Example (LLM as a Judge Drift Profile)

from opsml.scouter.drift import LLMDriftConfig, LLMDriftMetric, LLMDriftProfile
from opsml.scouter.alert import AlertThreshold
from opsml.genai import Score, Agent, Task, Workflow, Prompt


def create_reformulation_evaluation_prompt(): # (1)
    """
    Builds a prompt for evaluating the quality of a reformulated query.

    Returns:
        Prompt: A prompt that asks for a JSON evaluation of the reformulation.

    Example:
        >>> prompt = create_reformulation_evaluation_prompt()
    """
    return Prompt(
        message=(
            "You are an expert evaluator of search query reformulations. "
            "Given the original user query and its reformulated version, your task is to assess how well the reformulation improves the query. "
            "Consider the following criteria:"
            "- Does the reformulation make the query more explicit and comprehensive?"
            "- Are relevant synonyms, related concepts, or specific features added?"
            "- Is the original intent preserved without changing the meaning?"
            "- Is the reformulation clear and unambiguous?"
            "Provide your evaluation as a JSON object with the following attributes:"
            "- score: An integer from 1 (poor) to 5 (excellent) indicating the overall quality of the reformulation."
            "- reason: A brief explanation for your score."
            "Format your response as:"
            "{"
            '  "score": <integer 1-5>,'
            '  "reason": "<your explanation>"'
            "}"
            "Original Query:"
            "${user_query}"
            "Reformulated Query:"
            "${response}"
            "Evaluation:"
        ),
        model="gemini-2.5-flash-lite-preview-06-17",
        provider="gemini",
        response_format=Score,
    )

prompt = Prompt(
    model="gpt-4o",
    provider="openai",
    message="Hello, please reformulate the following query to make it more explicit and comprehensive: ${user_query}",
    system_instruction="You are a helpful assistant.",
)

card = PromptCard(prompt=prompt, space="opsml", name="opsml")

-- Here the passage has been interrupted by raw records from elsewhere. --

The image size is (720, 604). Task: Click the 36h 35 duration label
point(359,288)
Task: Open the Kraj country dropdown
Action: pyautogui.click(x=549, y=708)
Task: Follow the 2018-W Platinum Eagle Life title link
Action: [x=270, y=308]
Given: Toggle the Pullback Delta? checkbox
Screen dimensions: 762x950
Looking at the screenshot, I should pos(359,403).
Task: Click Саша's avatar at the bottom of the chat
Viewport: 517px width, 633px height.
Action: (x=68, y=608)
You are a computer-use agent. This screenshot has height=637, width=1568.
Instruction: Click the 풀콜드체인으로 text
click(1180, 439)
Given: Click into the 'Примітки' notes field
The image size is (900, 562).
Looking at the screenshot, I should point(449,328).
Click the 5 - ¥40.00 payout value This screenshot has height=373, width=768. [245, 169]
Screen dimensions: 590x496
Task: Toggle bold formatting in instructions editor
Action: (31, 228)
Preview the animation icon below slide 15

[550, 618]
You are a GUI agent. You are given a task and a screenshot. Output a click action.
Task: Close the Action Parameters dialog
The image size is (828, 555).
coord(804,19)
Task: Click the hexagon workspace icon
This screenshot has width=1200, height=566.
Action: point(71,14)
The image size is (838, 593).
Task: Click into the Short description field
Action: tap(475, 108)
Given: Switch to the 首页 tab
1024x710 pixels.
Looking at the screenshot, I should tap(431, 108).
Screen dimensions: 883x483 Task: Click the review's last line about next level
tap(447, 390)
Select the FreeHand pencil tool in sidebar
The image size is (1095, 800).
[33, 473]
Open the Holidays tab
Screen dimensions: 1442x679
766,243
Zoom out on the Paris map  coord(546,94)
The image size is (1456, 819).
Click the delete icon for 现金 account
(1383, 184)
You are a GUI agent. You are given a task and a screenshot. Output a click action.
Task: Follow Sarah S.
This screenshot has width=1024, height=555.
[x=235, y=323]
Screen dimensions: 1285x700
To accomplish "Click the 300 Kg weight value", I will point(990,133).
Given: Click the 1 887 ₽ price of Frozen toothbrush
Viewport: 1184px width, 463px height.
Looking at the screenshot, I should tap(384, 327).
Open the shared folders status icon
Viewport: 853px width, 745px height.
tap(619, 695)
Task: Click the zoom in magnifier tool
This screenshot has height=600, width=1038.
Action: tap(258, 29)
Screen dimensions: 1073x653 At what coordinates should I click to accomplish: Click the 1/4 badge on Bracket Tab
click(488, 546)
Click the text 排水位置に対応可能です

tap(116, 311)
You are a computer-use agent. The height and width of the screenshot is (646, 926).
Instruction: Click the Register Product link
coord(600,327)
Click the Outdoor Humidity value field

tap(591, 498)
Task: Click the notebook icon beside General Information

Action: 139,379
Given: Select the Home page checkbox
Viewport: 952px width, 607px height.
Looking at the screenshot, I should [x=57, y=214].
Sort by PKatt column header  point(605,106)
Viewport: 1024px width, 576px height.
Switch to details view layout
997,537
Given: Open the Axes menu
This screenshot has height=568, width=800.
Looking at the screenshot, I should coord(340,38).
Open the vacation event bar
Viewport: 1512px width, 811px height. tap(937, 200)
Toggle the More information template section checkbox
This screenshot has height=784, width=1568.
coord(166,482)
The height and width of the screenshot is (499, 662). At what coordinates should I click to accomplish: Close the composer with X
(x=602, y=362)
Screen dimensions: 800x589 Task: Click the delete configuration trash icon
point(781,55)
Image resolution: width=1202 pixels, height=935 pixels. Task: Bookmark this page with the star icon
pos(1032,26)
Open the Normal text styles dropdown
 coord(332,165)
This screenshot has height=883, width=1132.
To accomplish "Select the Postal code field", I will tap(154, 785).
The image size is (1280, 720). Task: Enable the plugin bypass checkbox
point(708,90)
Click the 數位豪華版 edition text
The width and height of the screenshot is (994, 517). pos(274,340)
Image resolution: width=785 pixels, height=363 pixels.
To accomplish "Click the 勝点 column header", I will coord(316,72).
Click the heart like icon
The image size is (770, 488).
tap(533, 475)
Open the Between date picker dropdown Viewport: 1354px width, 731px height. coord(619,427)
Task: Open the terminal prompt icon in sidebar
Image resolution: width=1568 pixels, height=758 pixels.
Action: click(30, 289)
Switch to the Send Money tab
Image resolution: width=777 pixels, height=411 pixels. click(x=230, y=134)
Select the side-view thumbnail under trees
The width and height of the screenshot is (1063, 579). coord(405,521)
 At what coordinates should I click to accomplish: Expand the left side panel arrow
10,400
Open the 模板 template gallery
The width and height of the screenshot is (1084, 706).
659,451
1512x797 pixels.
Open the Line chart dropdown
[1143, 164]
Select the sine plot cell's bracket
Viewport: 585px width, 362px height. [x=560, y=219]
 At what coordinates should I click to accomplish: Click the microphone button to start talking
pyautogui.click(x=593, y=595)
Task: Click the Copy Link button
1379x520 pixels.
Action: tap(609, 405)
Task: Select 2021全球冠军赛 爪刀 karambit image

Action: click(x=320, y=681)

card.create_drift_profile(
    alias="llm_drift",
    config=LLMDriftConfig(),
    metrics=[
        LLMDriftMetric(
            name="reformulation_quality",
            prompt=create_reformulation_evaluation_prompt(), # (2)
            value=3.0,
            alert_threshold=AlertThreshold.Below, # (3)
        )
    ],
)
  1. The create_reformulation_evaluation_prompt function builds an evaluation prompt that we can use to assess the quality of query reformulations.
  2. We feed the reformulation evaluation prompt to the LLMDriftMetric to evaluate the quality of the reformulation.
  3. The alert_threshold is set to Below, meaning that if the score is below the threshold, an alert will be triggered. Given the value of 3.0, this means that if the score is below 3.0, an alert will be triggered.

Things to know

  • There is no need to specify space, name or version with your drift config. These are automatically set based on the ModelCard or PromptCard you are using.